> **WORK ITEM**:
Start to finish, reproduce the records below with nothing missing.
▬▬▬
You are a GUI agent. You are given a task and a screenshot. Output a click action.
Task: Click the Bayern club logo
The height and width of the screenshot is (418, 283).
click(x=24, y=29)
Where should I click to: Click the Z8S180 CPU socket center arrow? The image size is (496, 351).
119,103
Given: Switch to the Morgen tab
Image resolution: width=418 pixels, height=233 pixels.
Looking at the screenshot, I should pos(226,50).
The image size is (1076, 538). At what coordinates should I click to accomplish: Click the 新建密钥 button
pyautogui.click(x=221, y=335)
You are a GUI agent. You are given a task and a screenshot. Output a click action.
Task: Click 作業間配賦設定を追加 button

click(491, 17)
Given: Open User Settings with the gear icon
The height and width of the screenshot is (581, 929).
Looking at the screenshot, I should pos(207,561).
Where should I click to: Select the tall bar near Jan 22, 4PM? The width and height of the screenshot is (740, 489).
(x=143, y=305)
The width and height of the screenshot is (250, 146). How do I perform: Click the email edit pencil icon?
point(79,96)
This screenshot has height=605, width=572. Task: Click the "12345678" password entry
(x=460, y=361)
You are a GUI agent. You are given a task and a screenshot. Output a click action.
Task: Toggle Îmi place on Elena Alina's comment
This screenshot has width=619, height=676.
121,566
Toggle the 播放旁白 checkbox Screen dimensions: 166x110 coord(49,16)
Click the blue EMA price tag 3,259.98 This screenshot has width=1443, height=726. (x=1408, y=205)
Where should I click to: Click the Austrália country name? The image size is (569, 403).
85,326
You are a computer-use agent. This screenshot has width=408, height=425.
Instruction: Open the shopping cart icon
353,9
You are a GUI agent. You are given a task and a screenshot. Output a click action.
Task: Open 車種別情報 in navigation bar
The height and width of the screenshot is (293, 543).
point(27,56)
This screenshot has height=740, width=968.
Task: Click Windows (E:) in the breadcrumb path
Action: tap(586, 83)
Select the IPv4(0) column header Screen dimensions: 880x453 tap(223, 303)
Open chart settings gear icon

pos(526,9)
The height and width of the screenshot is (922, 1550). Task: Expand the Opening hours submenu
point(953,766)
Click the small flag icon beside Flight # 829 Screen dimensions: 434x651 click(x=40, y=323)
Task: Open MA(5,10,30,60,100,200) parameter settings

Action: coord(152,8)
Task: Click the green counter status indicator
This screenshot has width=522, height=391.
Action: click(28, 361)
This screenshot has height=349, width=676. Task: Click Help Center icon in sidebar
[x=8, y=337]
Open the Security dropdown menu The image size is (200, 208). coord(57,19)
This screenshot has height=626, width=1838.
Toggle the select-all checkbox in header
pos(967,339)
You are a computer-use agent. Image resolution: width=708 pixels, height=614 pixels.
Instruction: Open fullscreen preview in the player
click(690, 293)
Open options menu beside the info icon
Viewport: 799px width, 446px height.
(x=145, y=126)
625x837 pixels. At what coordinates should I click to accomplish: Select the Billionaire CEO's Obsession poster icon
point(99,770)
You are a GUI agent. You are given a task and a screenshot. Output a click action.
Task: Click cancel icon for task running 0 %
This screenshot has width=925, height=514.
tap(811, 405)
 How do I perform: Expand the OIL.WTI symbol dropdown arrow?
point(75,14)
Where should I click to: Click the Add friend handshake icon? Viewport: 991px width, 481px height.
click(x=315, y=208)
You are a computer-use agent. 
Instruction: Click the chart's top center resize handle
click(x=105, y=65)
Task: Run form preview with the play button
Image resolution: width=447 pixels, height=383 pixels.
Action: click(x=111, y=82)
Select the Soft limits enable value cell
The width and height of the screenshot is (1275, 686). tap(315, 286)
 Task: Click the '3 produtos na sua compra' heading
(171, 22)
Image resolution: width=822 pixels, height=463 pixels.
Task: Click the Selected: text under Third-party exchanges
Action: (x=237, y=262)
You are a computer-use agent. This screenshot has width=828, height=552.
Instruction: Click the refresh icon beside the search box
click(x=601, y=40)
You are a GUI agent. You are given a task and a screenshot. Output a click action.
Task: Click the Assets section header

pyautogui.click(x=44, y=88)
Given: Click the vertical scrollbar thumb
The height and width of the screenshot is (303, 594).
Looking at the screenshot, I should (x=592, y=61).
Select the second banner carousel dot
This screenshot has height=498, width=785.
▬▬▬
> **YOUR RESPONSE**:
You are a GUI agent. You are given a task and a screenshot. Output a click action.
Task: Click the Bayern club logo
The height and width of the screenshot is (418, 283).
click(x=24, y=29)
Where should I click to: Click the Z8S180 CPU socket center arrow? The image size is (496, 351).
119,103
Given: Switch to the Morgen tab
Image resolution: width=418 pixels, height=233 pixels.
Looking at the screenshot, I should pos(226,50).
The image size is (1076, 538). At what coordinates should I click to accomplish: Click the 新建密钥 button
pyautogui.click(x=221, y=335)
You are a GUI agent. You are given a task and a screenshot. Output a click action.
Task: Click 作業間配賦設定を追加 button

click(491, 17)
Given: Open User Settings with the gear icon
The height and width of the screenshot is (581, 929).
Looking at the screenshot, I should pos(207,561).
Where should I click to: Select the tall bar near Jan 22, 4PM? The width and height of the screenshot is (740, 489).
(x=143, y=305)
The width and height of the screenshot is (250, 146). How do I perform: Click the email edit pencil icon?
point(79,96)
This screenshot has height=605, width=572. Task: Click the "12345678" password entry
(x=460, y=361)
You are a GUI agent. You are given a task and a screenshot. Output a click action.
Task: Toggle Îmi place on Elena Alina's comment
This screenshot has width=619, height=676.
121,566
Toggle the 播放旁白 checkbox Screen dimensions: 166x110 coord(49,16)
Click the blue EMA price tag 3,259.98 This screenshot has width=1443, height=726. (x=1408, y=205)
Where should I click to: Click the Austrália country name? The image size is (569, 403).
85,326
You are a computer-use agent. This screenshot has width=408, height=425.
Instruction: Open the shopping cart icon
353,9
You are a GUI agent. You are given a task and a screenshot. Output a click action.
Task: Open 車種別情報 in navigation bar
The height and width of the screenshot is (293, 543).
point(27,56)
This screenshot has height=740, width=968.
Task: Click Windows (E:) in the breadcrumb path
Action: tap(586, 83)
Select the IPv4(0) column header Screen dimensions: 880x453 tap(223, 303)
Open chart settings gear icon

pos(526,9)
The height and width of the screenshot is (922, 1550). Task: Expand the Opening hours submenu
point(953,766)
Click the small flag icon beside Flight # 829 Screen dimensions: 434x651 click(x=40, y=323)
Task: Open MA(5,10,30,60,100,200) parameter settings

Action: coord(152,8)
Task: Click the green counter status indicator
This screenshot has width=522, height=391.
Action: click(28, 361)
This screenshot has height=349, width=676. Task: Click Help Center icon in sidebar
[x=8, y=337]
Open the Security dropdown menu The image size is (200, 208). coord(57,19)
This screenshot has height=626, width=1838.
Toggle the select-all checkbox in header
pos(967,339)
You are a computer-use agent. Image resolution: width=708 pixels, height=614 pixels.
Instruction: Open fullscreen preview in the player
click(690, 293)
Open options menu beside the info icon
Viewport: 799px width, 446px height.
(x=145, y=126)
625x837 pixels. At what coordinates should I click to accomplish: Select the Billionaire CEO's Obsession poster icon
point(99,770)
You are a GUI agent. You are given a task and a screenshot. Output a click action.
Task: Click cancel icon for task running 0 %
This screenshot has width=925, height=514.
tap(811, 405)
 How do I perform: Expand the OIL.WTI symbol dropdown arrow?
point(75,14)
Where should I click to: Click the Add friend handshake icon? Viewport: 991px width, 481px height.
click(x=315, y=208)
You are a computer-use agent. 
Instruction: Click the chart's top center resize handle
click(x=105, y=65)
Task: Run form preview with the play button
Image resolution: width=447 pixels, height=383 pixels.
Action: click(x=111, y=82)
Select the Soft limits enable value cell
The width and height of the screenshot is (1275, 686). tap(315, 286)
 Task: Click the '3 produtos na sua compra' heading
(171, 22)
Image resolution: width=822 pixels, height=463 pixels.
Task: Click the Selected: text under Third-party exchanges
Action: (x=237, y=262)
You are a computer-use agent. This screenshot has width=828, height=552.
Instruction: Click the refresh icon beside the search box
click(x=601, y=40)
You are a GUI agent. You are given a task and a screenshot. Output a click action.
Task: Click the Assets section header

pyautogui.click(x=44, y=88)
Given: Click the vertical scrollbar thumb
The height and width of the screenshot is (303, 594).
Looking at the screenshot, I should (x=592, y=61).
Select the second banner carousel dot
This screenshot has height=498, width=785.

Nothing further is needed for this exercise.